Uma segunda área de preocupação prende-se com o eventual cálculo incorrecto das responsabilidades da banca relativamente às pensões abrangidas, o que daria origem a um valor insuficiente dos activos transferidos para cobrir os encargos com as pensões.
Este cálculo incorrecto pode resultar quer dos pressupostos actuariais utilizados, quer da entidade ou entidades que procedem ao cálculo.
Os dois pressupostos mais importantes para o cálculo são a Tábua de mortalidade utilizada e a taxa de desconto usada para actualizar as responsabilidades. Ora, quer as Tábuas de mortalidade quer a taxa de desconto referidas neste Projecto (artigo 6º, nº1) suscitam sérias dúvidas quanto a serem as mais adequadas à população abrangida. Assim, em relação à Tábua de mortalidade referida para os homens, que constituem a esmagadora maioria dos reformados da banca, é sabido que esta tábua – a TV 73-77 – está desajustada à população portuguesa, devido ao aumento significativo da esperança de vida aos 65 anos verificado ultimamente, e embora essa tábua seja ajustada (TV 73-77 -1), nada indica que seja a mais adequada aos reformados da banca e, por isso, corre-se o sério risco de o cálculo das responsabilidades ser feito com base numa esperança de vida aos 65 anos efectivamente inferior ao desta população especifica. Se isso acontecer os valores dos activos determinados, que têm como base as responsabilidades calculadas, serão insuficientes para pagar a totalidade das pensões aos reformados da banca enquanto viverem. Uma forma de reduzir esse risco, não previsto no projecto de decreto-lei, seria a tábua de mortalidade ser corrigida com base na mortalidade real verificada nesta população específica nos últimos 5-10 anos. Relativamente à taxa de desconto referida no projecto – 4% –, que está associada à taxa de rentabilidade dos activos ela parece desajustada – demasiado elevada – quer porque se refere a um período futuro de tempo curto – o de vida desta população – por isso é incorrecto pensar no longo prazo, quer porque se está num período de grave crise económica e financeira, em que o próprio governo prevê uma recessão económica prolongada seguida de um crescimento económico anémico (vejam-se as suas previsões até 2050 constantes do Relatório de Sustentabilidade da Segurança Social em anexo ao Relatório do OE-2012). Há que ter em conta que, em 2010, a taxa de rentabilidade dos activos da maioria dos fundos da banca foi inferior a 2%. Se a taxa de desconto estiver de facto desajustada (demasiado elevada), como nos parece, as responsabilidades serão subestimadas, e os valores dos activos serão insuficientes para pagar a totalidade das pensões aos bancários reformados, mas para a Banca será um bom negócio.

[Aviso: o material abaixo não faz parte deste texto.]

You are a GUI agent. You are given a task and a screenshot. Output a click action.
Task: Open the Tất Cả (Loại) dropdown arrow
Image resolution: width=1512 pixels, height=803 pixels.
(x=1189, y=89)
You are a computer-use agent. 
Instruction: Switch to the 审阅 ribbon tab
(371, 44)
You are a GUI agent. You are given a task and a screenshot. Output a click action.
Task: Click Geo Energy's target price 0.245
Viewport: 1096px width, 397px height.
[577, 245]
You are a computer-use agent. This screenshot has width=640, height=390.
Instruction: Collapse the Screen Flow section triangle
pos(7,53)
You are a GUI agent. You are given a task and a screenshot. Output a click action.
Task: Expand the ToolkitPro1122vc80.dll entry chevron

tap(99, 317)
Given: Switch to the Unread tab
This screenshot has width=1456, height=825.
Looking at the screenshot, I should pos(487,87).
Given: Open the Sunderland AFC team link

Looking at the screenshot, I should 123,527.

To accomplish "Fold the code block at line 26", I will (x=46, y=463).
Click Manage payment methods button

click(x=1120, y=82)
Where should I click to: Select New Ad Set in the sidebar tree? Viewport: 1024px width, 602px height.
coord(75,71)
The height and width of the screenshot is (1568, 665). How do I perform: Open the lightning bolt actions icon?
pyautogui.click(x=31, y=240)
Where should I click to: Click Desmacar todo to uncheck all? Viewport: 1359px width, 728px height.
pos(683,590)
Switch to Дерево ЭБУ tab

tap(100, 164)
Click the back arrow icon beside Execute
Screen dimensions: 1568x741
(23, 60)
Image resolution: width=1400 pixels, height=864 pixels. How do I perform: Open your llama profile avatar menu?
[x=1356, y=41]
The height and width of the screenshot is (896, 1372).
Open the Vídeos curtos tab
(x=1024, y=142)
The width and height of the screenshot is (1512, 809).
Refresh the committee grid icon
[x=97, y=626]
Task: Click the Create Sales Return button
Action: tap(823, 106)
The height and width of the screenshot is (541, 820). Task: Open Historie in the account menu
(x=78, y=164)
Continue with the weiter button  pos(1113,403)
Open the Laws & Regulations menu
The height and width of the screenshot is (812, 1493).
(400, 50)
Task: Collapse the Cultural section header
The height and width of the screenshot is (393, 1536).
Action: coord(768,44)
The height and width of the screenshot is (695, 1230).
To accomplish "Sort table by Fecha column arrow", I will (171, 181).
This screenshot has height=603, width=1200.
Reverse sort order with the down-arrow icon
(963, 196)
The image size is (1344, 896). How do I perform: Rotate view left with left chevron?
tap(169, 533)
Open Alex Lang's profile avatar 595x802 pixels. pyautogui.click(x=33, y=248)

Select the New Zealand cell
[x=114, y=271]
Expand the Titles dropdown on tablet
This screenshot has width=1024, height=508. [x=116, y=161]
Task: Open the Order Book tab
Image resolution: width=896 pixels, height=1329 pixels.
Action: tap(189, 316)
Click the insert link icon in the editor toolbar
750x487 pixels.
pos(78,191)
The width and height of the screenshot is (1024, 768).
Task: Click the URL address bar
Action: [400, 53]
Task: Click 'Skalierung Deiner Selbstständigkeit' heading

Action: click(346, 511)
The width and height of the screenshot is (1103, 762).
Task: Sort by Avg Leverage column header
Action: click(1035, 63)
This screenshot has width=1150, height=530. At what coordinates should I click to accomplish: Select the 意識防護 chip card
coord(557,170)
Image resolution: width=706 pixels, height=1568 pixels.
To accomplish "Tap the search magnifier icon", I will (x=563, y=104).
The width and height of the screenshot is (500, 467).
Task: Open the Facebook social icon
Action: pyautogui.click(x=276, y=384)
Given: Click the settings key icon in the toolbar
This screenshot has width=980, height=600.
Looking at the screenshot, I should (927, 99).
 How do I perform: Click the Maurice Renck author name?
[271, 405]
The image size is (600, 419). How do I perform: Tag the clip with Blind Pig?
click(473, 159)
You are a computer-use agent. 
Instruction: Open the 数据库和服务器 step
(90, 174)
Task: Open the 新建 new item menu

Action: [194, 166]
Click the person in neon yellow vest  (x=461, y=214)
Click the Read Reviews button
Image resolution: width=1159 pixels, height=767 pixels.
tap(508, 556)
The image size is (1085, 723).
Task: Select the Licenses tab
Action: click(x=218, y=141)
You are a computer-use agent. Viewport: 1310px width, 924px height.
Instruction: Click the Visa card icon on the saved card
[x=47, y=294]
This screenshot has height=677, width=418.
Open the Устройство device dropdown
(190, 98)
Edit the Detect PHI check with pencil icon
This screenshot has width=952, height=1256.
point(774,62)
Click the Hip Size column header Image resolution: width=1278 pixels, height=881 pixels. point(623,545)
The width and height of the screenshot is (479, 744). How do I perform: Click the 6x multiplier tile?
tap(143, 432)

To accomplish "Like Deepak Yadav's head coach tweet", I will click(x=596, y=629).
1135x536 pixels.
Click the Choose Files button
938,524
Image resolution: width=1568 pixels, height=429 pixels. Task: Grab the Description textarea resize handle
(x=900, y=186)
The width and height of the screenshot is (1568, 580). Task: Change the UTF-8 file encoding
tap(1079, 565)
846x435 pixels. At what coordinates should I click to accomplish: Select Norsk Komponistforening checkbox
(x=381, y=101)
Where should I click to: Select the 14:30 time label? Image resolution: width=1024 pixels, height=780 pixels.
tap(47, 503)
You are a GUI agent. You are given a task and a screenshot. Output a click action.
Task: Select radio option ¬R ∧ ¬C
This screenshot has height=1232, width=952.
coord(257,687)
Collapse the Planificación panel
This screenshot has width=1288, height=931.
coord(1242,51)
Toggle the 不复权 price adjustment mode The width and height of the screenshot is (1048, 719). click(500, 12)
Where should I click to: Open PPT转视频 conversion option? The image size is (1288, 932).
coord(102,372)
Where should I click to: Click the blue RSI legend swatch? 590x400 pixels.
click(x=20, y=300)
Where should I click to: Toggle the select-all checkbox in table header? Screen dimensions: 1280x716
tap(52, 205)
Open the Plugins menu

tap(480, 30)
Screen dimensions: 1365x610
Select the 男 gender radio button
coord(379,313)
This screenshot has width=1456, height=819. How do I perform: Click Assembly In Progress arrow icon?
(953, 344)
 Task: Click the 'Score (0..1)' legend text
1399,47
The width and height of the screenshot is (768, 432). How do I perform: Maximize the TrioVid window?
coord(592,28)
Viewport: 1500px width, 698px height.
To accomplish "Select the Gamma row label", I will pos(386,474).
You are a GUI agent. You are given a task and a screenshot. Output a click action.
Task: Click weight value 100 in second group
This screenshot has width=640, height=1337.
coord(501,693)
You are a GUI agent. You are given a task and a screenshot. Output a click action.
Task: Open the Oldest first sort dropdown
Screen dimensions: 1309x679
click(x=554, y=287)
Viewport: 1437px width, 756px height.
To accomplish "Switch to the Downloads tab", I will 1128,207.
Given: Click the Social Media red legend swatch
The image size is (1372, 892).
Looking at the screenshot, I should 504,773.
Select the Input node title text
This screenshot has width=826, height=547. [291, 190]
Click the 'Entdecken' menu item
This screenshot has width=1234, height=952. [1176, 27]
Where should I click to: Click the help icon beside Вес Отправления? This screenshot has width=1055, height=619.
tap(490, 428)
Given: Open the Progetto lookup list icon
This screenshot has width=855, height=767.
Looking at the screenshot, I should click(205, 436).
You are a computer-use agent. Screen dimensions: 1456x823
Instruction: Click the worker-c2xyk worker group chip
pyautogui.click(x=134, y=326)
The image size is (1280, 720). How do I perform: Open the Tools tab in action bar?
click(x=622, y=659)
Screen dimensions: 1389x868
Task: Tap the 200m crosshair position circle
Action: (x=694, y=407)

Por outro lado, no que respeita às entidades responsáveis pelo cálculo, o governo começa por entregar a responsabilidade do cálculo provisório às próprias instituições de crédito (alínea a) do nº2 do artigo 6º), abdicando de qualquer intervenção, e depois entrega-a a duas comissões ditas independentes, uma delas escolhida também pela banca (alínea b) dos nºs 2 e 3 do artigo 6º). A principal parte interessada, que são os reformados da banca, é totalmente marginalizada.
Quando a responsabilidade era da banca, a eventual insuficiência dos activos era obrigatoriamente compensada com contribuições complementares dos bancos, mas o projecto não prevê nenhum mecanismo para resolver uma insuficiência do valor dos activos transferidos que, a nosso ver, certamente acontecerá.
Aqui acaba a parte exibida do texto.